Direction =
Copy the entries starting at the line containing "Bookmark this page with bookmark icon" and ending at the line containing "click(x=1108, y=445)", changing "Step Title" to "Step Name" and leaving everything else as it is.

Listed records =
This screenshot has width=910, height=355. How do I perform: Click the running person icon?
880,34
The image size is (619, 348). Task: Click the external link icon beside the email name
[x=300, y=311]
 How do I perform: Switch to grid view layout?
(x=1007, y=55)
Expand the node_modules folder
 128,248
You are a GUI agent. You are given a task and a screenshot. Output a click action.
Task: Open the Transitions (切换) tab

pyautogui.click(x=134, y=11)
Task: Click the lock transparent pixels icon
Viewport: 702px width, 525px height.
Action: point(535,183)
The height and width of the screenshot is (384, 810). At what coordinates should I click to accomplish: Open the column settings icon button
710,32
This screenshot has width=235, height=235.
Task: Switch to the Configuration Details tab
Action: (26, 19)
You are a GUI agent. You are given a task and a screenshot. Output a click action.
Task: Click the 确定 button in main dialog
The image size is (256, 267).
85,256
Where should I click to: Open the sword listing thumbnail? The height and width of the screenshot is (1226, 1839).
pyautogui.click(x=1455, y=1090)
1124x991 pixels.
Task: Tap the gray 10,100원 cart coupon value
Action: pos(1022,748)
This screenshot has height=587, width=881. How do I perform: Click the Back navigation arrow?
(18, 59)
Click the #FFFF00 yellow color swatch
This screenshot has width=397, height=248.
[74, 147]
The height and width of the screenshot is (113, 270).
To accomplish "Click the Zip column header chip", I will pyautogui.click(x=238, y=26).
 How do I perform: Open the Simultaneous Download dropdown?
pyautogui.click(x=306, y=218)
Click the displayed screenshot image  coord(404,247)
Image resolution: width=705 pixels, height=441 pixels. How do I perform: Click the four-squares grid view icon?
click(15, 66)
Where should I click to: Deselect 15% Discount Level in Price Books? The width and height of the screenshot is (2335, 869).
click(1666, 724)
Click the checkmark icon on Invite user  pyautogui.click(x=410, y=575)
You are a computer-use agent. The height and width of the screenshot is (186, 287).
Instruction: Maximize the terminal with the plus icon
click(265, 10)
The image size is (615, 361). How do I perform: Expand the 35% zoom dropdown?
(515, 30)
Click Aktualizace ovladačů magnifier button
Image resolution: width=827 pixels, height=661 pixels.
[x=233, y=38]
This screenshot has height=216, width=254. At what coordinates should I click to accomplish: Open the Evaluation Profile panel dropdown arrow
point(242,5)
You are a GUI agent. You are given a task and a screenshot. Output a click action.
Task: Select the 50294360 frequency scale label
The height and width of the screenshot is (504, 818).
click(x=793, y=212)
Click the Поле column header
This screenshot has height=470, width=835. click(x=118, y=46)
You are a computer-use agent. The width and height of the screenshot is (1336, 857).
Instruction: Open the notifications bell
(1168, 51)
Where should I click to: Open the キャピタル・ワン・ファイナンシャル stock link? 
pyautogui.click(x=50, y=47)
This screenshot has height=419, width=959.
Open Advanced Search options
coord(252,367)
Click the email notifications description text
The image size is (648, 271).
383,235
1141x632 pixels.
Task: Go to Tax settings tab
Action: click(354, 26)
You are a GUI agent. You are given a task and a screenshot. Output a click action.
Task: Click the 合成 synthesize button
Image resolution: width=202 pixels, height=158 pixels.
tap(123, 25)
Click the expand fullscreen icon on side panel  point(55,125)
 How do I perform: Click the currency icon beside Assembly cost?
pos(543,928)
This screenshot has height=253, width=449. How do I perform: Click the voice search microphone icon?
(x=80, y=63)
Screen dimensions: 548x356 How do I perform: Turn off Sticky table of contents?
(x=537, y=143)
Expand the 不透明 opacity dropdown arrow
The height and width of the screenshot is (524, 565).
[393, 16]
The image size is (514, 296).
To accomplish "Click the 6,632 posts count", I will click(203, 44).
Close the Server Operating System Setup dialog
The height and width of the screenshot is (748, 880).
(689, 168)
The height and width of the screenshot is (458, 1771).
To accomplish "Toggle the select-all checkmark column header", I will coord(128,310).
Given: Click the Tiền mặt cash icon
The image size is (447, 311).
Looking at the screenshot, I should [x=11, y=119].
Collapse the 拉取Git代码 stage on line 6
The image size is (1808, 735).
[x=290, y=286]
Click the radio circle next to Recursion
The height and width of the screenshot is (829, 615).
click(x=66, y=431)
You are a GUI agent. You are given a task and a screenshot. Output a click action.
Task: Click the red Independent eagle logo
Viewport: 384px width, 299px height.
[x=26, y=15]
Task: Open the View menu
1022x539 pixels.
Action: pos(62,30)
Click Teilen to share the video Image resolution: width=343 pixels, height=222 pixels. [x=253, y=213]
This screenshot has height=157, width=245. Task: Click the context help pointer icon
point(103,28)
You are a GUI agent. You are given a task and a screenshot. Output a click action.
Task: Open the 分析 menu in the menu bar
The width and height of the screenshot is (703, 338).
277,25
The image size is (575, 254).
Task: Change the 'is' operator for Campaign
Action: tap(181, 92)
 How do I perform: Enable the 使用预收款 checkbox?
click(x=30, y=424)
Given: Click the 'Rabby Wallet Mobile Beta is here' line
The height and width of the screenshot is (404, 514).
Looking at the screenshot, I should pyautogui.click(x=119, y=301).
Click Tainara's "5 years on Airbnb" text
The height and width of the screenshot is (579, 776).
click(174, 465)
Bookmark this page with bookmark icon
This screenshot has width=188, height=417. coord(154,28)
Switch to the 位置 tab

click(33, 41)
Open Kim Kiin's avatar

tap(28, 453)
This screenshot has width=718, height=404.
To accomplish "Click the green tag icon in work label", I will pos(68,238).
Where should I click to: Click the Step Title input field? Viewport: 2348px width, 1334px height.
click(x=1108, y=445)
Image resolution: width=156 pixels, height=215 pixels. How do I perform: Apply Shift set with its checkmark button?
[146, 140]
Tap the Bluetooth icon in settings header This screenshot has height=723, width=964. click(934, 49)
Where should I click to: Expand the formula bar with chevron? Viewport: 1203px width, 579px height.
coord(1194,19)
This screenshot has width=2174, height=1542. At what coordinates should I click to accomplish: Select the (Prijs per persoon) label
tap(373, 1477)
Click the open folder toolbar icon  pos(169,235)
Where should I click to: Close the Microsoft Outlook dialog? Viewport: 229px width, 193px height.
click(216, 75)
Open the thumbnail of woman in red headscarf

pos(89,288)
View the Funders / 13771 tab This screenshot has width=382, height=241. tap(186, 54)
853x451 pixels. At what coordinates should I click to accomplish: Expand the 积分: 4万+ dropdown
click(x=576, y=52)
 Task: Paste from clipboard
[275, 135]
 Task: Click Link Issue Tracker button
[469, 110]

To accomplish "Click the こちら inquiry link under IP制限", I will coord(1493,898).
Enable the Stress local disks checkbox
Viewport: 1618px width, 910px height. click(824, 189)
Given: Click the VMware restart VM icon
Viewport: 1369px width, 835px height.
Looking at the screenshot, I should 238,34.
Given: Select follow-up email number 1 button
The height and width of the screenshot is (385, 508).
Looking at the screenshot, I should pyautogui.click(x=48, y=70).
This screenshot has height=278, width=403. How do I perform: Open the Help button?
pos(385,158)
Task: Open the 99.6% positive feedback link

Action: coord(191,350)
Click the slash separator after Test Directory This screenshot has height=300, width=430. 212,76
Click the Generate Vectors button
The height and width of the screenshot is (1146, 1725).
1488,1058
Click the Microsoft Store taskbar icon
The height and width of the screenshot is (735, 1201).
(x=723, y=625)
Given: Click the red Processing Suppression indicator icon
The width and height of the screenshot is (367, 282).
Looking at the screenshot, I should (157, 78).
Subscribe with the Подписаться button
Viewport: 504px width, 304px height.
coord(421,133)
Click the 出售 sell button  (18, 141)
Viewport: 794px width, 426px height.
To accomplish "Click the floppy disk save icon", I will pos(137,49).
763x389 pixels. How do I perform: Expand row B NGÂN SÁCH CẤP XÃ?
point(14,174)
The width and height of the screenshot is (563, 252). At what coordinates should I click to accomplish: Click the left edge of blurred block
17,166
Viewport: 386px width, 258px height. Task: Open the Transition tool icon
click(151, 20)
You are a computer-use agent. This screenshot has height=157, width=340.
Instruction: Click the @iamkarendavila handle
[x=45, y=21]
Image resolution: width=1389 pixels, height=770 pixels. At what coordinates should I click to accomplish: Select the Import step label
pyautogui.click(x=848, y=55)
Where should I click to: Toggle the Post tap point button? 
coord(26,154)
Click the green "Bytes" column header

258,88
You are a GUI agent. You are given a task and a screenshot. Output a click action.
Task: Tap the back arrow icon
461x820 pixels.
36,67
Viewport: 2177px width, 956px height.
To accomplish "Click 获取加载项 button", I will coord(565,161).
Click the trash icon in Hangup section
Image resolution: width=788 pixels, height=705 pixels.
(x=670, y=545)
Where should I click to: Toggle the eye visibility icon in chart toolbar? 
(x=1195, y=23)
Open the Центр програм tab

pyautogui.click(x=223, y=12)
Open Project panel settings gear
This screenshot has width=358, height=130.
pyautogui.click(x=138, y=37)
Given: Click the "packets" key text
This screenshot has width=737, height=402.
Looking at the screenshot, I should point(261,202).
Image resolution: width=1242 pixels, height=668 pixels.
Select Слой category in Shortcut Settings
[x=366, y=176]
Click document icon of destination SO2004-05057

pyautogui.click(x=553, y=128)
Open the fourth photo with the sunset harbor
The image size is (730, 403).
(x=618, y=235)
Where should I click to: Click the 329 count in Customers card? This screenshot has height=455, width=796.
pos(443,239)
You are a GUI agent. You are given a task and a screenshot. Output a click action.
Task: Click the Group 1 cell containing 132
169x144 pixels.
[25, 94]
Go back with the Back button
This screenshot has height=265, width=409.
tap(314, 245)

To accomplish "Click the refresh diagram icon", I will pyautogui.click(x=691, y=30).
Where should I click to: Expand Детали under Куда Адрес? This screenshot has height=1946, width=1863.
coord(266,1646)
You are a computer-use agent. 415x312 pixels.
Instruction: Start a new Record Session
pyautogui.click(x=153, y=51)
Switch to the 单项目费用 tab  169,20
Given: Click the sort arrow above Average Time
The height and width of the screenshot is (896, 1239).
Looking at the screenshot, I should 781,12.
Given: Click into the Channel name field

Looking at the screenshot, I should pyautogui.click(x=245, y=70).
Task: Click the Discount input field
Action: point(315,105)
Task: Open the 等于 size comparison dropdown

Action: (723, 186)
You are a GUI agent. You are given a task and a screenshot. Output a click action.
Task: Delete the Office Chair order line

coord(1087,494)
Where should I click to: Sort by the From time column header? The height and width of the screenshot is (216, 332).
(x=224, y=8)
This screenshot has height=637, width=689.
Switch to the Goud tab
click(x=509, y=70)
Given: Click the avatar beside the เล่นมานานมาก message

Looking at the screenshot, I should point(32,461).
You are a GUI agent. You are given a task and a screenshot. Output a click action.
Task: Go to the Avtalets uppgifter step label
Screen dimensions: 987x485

Written solution =
Bookmark this page with bookmark icon
This screenshot has width=188, height=417. coord(154,28)
Switch to the 位置 tab

click(33, 41)
Open Kim Kiin's avatar

tap(28, 453)
This screenshot has width=718, height=404.
To accomplish "Click the green tag icon in work label", I will pos(68,238).
Where should I click to: Click the Step Name input field? Viewport: 2348px width, 1334px height.
click(x=1108, y=445)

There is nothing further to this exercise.